- **INSTRUCTION**
Reproduce the listing verbatim from its beginning through the line containing "center [365, 347].", including both ends, and omit the pictures.

- **DATA UNDER STUDY**
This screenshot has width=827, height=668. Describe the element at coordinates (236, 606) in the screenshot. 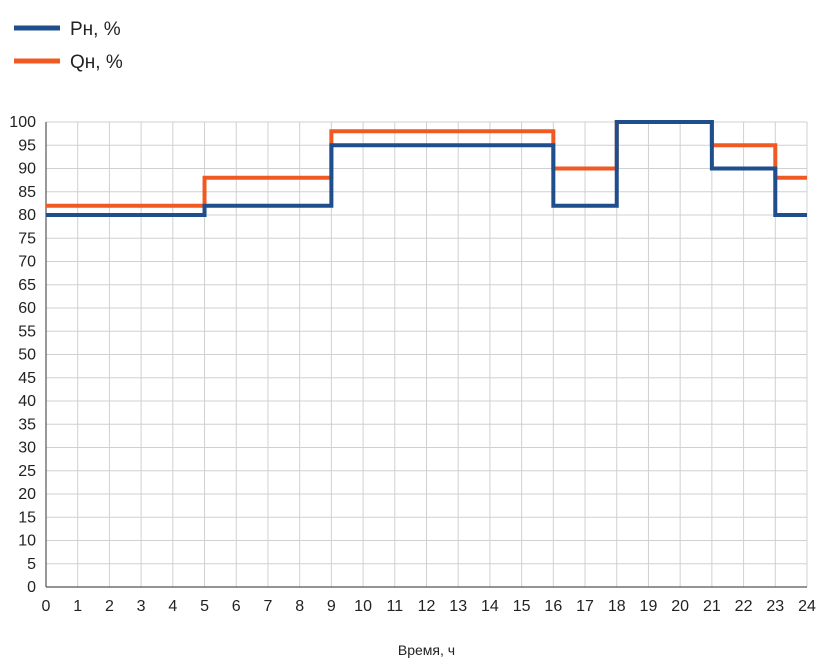

I see `x-tick-label: 6` at that location.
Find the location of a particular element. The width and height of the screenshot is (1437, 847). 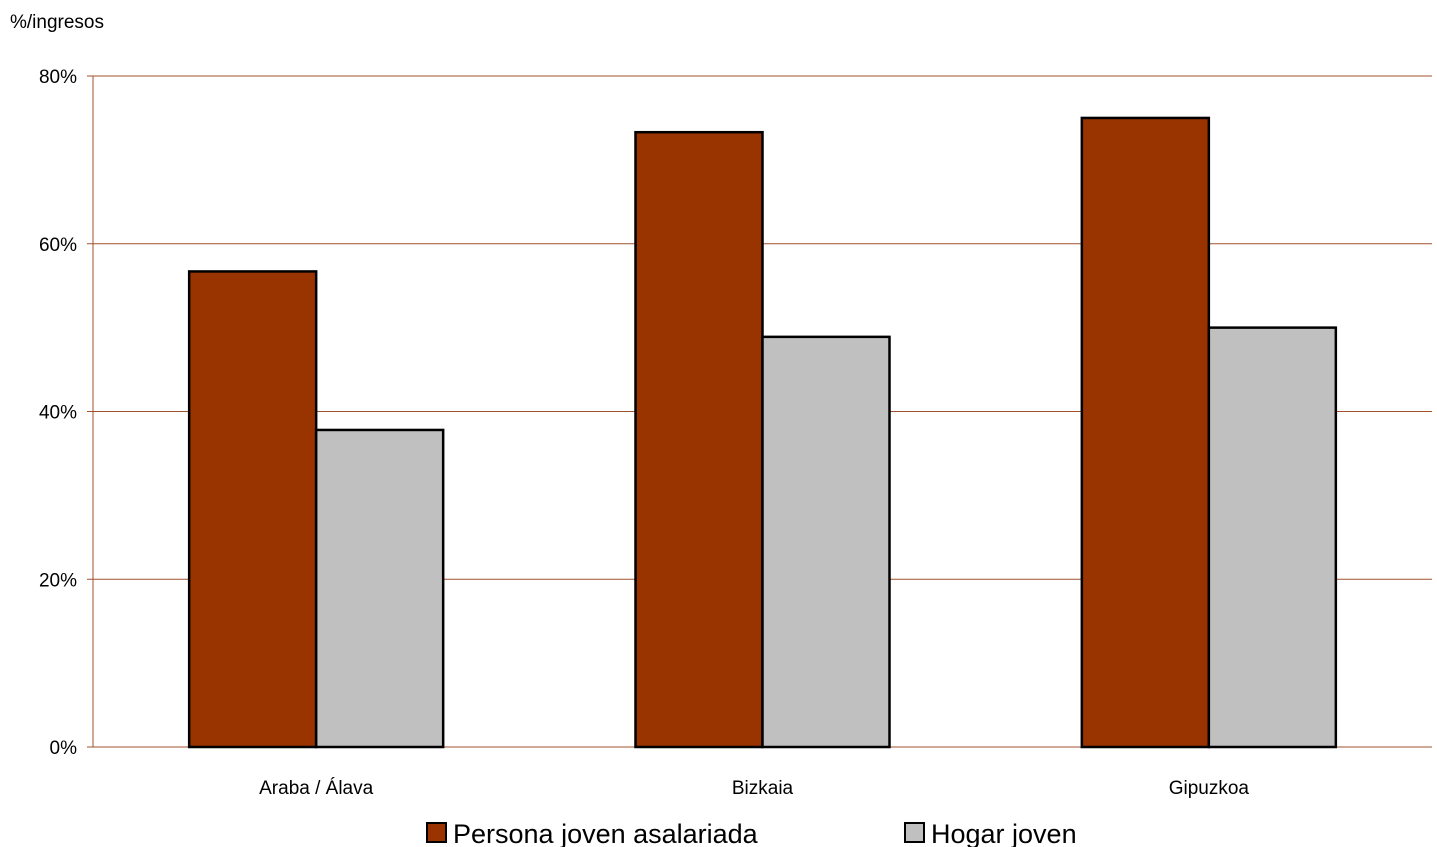

legend: Persona joven asalariada Hogar joven is located at coordinates (752, 833).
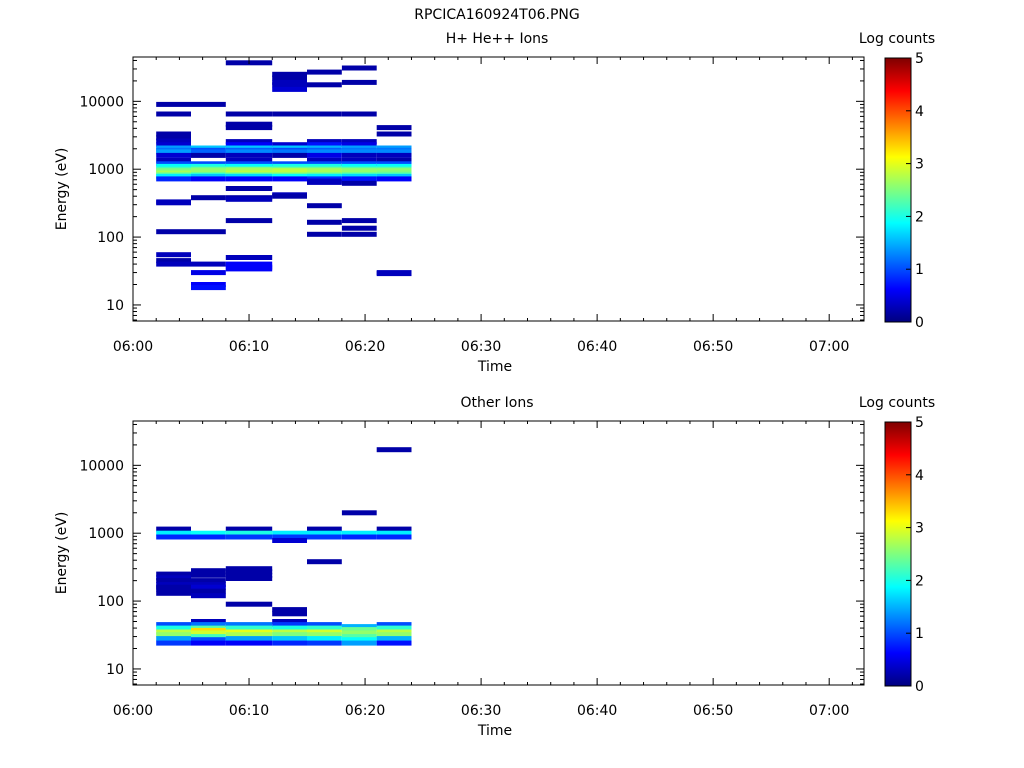 This screenshot has height=768, width=1024. What do you see at coordinates (365, 347) in the screenshot?
I see `x-tick-label: 06:20` at bounding box center [365, 347].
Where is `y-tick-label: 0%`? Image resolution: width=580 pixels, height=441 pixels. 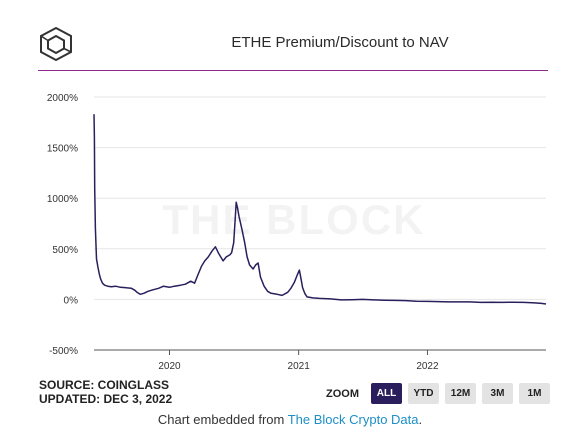
y-tick-label: 0% is located at coordinates (72, 300).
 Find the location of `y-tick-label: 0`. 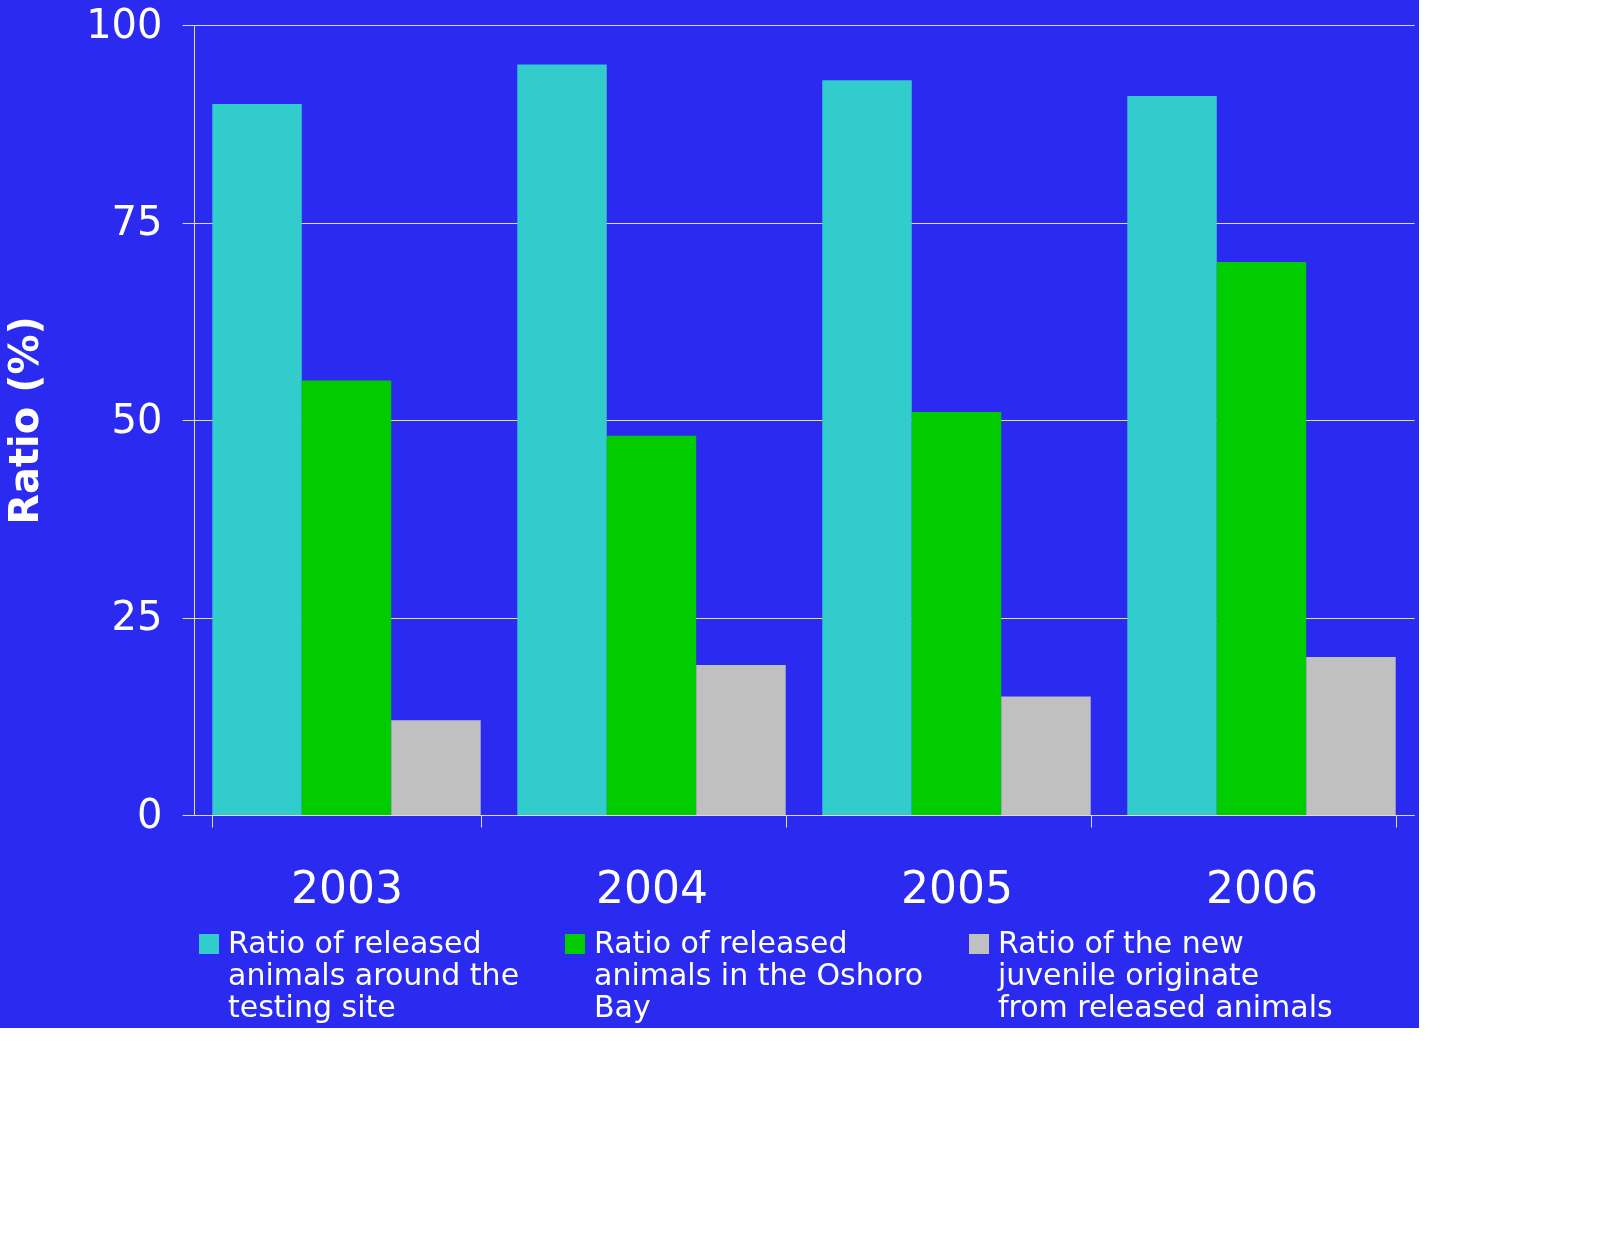

y-tick-label: 0 is located at coordinates (150, 814).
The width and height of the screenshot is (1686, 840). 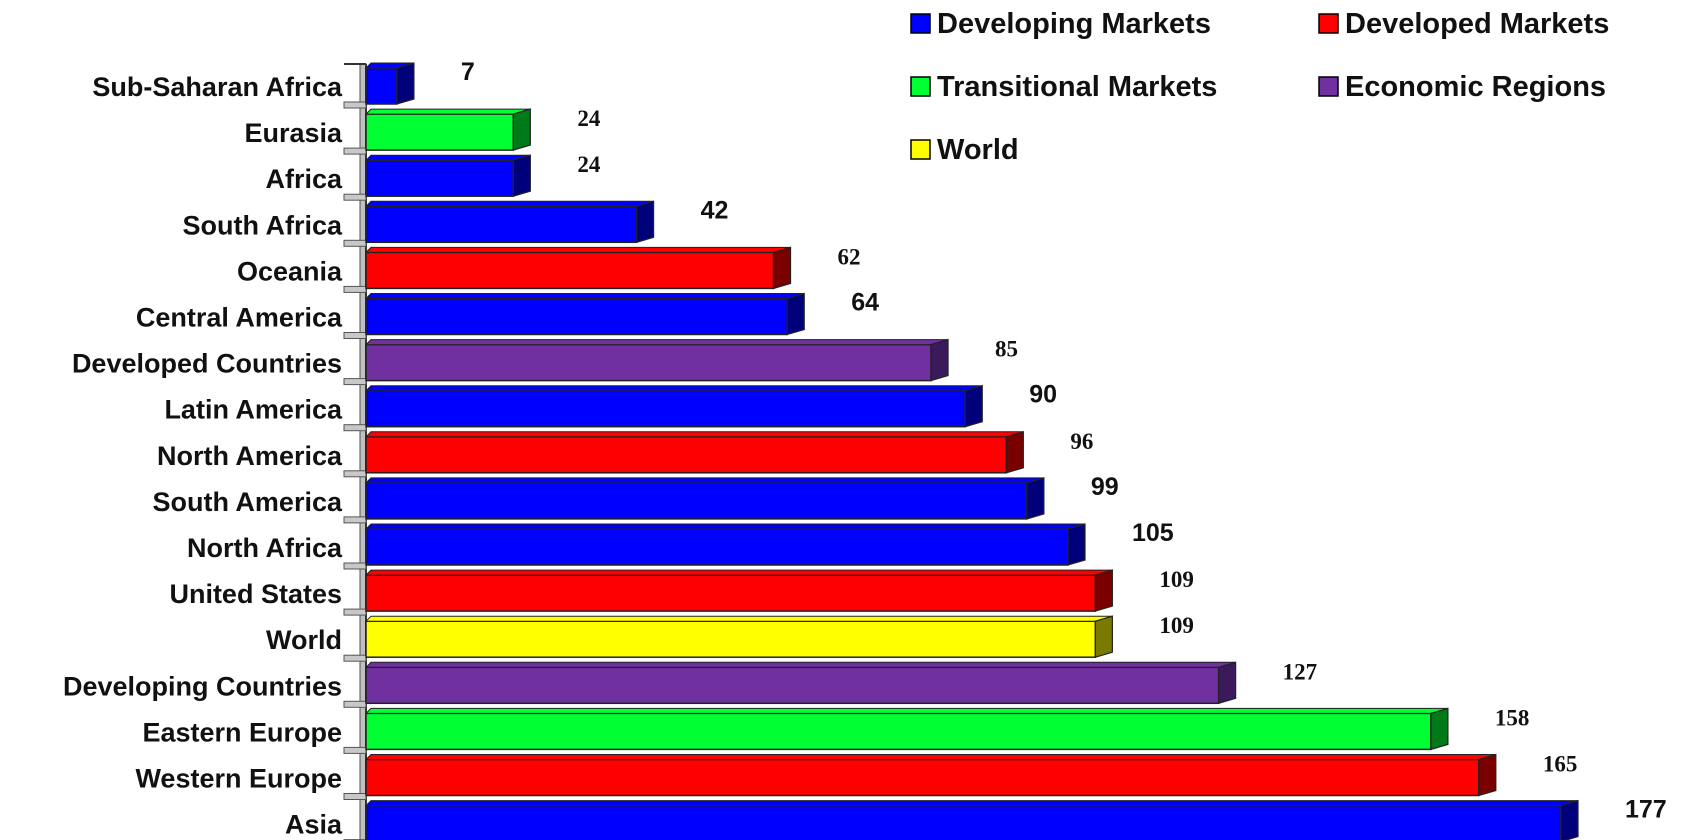 What do you see at coordinates (207, 364) in the screenshot?
I see `category-label: Developed Countries` at bounding box center [207, 364].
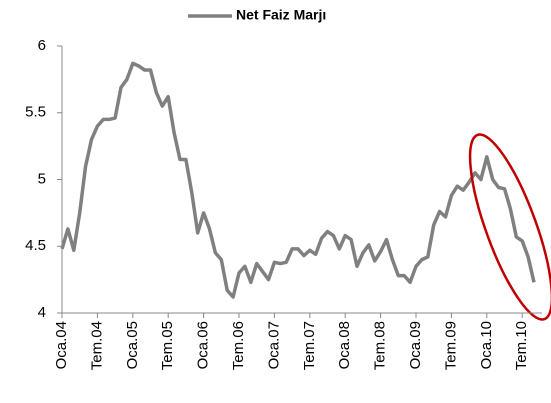 This screenshot has width=551, height=403. I want to click on x-tick-label: Oca.09, so click(416, 345).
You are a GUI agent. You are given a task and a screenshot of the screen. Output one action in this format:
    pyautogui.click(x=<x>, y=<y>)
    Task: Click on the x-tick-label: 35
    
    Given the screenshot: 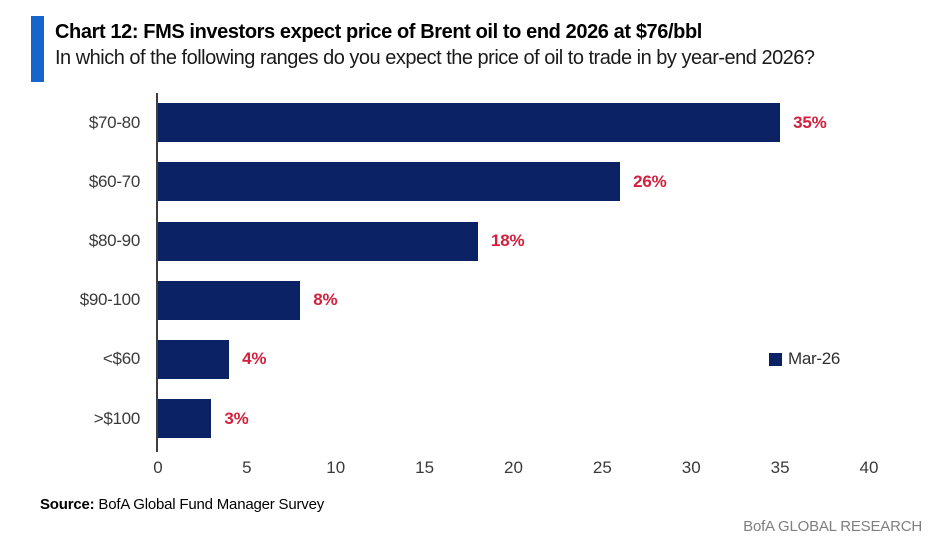 What is the action you would take?
    pyautogui.click(x=780, y=468)
    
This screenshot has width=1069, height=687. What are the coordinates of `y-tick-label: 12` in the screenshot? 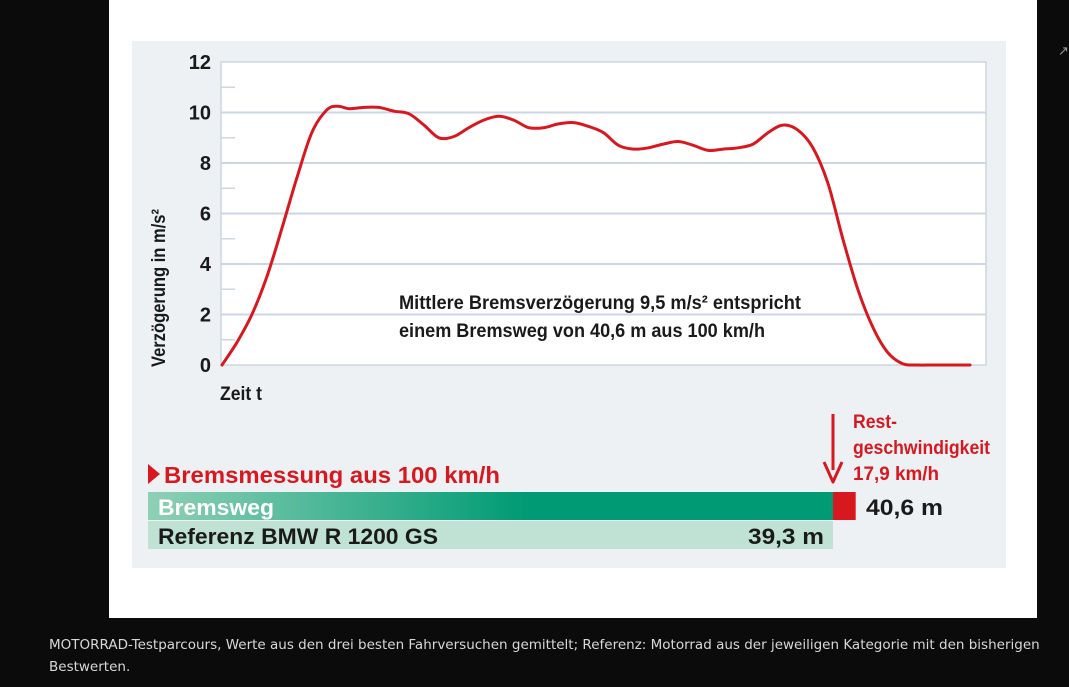 It's located at (200, 63).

- **TASK ANSWER**
This screenshot has width=827, height=668. Describe the element at coordinates (236, 606) in the screenshot. 

I see `x-tick-label: 6` at that location.
Find the location of a particular element. The width and height of the screenshot is (1437, 847). 

legend: Persona joven asalariada Hogar joven is located at coordinates (752, 833).
 This screenshot has height=768, width=1024. What do you see at coordinates (365, 347) in the screenshot?
I see `x-tick-label: 06:20` at bounding box center [365, 347].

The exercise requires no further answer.